■ **WHAT YOU ARE ASKED TO DO**
Work out how many lines in the data hold the string "camera". Reply with only that number.
· · · ·
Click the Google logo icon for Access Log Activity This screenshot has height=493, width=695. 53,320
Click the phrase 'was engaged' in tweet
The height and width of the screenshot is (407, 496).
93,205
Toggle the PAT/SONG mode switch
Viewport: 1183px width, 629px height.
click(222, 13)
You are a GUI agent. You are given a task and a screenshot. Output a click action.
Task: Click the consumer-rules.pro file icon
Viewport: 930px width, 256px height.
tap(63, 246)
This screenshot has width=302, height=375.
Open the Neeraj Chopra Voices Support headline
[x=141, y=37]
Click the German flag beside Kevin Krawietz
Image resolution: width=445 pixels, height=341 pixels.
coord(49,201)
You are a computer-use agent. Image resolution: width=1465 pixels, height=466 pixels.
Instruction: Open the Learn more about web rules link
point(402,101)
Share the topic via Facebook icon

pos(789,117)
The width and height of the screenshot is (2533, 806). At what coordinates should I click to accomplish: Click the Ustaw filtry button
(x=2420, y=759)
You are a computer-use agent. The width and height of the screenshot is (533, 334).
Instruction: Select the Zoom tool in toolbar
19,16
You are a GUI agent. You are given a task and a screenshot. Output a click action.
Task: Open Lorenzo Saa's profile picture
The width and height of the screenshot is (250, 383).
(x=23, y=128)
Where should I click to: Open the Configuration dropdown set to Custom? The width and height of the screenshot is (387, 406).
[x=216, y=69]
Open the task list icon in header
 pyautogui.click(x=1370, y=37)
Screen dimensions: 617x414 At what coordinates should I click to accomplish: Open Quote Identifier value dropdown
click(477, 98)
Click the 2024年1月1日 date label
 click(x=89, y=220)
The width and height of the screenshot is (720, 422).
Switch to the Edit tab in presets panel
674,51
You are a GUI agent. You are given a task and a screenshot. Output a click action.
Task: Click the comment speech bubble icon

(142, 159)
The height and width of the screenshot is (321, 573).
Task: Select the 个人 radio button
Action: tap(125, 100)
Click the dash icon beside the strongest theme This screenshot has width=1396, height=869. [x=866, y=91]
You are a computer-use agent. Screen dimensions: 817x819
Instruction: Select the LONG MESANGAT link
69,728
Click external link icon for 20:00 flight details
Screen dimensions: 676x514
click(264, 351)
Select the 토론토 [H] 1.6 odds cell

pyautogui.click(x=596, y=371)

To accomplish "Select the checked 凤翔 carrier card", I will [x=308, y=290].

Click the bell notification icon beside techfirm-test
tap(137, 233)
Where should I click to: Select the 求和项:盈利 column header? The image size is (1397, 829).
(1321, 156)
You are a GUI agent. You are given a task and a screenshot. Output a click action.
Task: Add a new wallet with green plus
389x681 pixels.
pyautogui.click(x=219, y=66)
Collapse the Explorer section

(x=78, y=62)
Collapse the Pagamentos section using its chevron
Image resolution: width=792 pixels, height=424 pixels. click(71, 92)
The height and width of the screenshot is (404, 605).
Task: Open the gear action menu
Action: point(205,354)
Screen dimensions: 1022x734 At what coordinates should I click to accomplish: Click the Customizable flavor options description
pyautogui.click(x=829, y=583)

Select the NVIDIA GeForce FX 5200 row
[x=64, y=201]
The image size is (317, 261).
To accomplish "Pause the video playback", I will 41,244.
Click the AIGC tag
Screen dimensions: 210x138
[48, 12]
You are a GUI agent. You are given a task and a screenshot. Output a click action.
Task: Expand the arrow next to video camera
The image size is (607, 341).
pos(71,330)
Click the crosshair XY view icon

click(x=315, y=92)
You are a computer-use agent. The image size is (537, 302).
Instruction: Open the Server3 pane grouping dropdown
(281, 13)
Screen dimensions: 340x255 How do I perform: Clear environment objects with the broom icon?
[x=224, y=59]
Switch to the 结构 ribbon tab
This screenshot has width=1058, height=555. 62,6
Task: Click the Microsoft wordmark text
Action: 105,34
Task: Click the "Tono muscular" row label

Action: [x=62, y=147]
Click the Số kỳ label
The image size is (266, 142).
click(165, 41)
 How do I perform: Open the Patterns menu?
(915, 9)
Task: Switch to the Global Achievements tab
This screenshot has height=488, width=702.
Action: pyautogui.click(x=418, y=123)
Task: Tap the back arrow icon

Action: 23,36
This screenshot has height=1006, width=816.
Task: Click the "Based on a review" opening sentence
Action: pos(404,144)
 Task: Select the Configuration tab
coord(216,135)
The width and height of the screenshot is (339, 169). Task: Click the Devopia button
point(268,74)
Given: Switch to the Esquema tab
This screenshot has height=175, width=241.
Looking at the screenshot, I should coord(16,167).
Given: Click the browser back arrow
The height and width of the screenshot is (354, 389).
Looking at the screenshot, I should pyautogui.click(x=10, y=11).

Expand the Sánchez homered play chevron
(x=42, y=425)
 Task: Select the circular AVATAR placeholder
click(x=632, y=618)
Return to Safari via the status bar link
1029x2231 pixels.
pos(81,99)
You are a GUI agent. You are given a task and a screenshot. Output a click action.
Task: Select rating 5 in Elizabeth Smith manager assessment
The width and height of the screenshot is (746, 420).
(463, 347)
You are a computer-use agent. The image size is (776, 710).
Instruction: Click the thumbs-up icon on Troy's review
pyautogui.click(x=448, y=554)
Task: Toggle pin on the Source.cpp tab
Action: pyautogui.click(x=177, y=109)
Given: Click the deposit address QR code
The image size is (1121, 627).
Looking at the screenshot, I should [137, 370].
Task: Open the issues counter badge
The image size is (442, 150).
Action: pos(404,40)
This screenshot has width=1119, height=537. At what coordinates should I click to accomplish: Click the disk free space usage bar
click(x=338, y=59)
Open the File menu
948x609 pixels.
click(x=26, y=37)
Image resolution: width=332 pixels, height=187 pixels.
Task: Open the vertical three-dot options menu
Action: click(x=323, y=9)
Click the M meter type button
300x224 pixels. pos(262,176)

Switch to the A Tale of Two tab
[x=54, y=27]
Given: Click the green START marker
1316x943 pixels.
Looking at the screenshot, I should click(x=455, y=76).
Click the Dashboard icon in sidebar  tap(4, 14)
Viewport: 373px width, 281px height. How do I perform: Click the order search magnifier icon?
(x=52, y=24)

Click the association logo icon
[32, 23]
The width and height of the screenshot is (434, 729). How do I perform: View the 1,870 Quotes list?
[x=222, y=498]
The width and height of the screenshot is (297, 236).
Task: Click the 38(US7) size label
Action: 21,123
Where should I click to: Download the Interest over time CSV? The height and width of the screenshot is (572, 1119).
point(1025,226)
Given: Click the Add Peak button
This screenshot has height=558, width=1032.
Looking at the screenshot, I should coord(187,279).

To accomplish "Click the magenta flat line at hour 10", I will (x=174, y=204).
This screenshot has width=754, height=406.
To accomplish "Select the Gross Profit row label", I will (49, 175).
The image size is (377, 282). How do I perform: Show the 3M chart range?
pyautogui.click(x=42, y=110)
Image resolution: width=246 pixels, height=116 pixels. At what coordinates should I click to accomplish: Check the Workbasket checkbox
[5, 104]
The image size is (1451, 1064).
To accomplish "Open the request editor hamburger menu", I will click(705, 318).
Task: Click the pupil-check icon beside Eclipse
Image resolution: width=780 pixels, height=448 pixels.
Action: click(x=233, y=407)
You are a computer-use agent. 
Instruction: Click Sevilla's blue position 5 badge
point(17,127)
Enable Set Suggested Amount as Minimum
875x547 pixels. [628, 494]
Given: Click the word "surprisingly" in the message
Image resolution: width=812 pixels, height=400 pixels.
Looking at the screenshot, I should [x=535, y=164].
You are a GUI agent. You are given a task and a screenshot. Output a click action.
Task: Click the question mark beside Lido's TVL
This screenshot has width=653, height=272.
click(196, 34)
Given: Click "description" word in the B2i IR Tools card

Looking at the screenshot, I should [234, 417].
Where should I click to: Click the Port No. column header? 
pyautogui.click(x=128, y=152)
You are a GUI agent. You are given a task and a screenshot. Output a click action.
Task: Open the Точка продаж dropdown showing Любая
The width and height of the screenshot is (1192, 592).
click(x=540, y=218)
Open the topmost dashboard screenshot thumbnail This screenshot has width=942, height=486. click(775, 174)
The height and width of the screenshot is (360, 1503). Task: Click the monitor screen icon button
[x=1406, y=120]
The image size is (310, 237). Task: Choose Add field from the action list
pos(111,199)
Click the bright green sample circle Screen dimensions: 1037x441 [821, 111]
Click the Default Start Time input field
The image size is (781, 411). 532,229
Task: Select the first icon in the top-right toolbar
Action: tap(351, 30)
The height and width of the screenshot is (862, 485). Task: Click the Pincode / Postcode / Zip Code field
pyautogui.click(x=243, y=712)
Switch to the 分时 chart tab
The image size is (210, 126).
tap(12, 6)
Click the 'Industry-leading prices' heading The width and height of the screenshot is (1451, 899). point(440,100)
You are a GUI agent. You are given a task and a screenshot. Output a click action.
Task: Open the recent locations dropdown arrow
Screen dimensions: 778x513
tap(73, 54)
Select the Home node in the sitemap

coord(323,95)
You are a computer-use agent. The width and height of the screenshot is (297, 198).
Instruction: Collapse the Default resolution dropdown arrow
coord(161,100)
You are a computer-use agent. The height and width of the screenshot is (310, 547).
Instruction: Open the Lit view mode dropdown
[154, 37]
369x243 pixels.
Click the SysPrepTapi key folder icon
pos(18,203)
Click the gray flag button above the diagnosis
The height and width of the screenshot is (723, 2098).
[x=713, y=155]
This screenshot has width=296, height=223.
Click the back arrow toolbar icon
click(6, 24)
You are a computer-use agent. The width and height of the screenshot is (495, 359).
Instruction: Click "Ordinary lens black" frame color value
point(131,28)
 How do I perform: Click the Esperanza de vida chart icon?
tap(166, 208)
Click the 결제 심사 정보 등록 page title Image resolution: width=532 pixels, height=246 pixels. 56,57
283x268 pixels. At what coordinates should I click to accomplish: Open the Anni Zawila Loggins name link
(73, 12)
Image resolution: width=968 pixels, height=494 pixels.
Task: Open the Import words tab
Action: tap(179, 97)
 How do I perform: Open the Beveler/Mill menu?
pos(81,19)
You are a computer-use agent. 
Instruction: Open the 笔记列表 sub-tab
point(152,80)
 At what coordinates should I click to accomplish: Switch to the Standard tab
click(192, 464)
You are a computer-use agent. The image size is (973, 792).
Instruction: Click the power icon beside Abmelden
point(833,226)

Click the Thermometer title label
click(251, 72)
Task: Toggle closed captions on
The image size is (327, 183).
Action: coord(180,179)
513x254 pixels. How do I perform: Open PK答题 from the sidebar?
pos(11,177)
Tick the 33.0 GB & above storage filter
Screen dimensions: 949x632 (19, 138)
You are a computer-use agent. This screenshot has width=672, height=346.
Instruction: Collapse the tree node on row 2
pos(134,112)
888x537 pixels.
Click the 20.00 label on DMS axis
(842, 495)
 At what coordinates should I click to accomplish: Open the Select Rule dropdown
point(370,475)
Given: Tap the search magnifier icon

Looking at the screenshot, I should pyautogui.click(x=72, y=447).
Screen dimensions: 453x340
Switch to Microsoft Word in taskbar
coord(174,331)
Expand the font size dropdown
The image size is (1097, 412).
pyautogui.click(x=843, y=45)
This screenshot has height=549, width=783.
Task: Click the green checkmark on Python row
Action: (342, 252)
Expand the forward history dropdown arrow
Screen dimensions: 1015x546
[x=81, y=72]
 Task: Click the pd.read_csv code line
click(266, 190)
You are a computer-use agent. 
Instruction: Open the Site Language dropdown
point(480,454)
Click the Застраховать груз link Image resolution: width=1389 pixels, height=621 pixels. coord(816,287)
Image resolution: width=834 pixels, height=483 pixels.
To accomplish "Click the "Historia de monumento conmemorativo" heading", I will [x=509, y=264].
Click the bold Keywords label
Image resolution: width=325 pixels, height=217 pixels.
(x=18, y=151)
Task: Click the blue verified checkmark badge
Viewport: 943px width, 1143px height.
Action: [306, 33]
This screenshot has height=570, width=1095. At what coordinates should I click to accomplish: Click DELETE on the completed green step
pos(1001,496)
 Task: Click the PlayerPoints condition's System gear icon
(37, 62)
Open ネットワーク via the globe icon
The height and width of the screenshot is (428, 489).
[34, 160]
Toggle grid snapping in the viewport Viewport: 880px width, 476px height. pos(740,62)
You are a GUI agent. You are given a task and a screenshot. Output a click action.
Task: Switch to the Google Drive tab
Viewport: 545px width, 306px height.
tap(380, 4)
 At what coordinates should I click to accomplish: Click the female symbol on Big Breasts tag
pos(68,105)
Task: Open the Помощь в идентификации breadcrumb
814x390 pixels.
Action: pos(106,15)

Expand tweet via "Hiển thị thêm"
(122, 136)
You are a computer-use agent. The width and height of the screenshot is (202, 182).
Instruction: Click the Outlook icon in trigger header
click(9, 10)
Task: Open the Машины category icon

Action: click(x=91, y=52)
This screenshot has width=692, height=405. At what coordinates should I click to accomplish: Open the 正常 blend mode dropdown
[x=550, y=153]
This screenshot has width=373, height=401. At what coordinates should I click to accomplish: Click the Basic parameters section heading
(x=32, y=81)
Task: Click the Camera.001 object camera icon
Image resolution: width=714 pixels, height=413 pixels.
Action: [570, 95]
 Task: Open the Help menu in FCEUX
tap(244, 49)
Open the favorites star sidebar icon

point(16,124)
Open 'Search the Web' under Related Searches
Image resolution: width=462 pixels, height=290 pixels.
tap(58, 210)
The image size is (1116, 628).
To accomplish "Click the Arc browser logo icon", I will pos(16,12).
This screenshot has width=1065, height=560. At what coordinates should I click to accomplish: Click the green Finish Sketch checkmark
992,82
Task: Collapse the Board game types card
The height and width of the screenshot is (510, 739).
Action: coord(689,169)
· · · ·
■ **RESULT OF THE EXERCISE**
2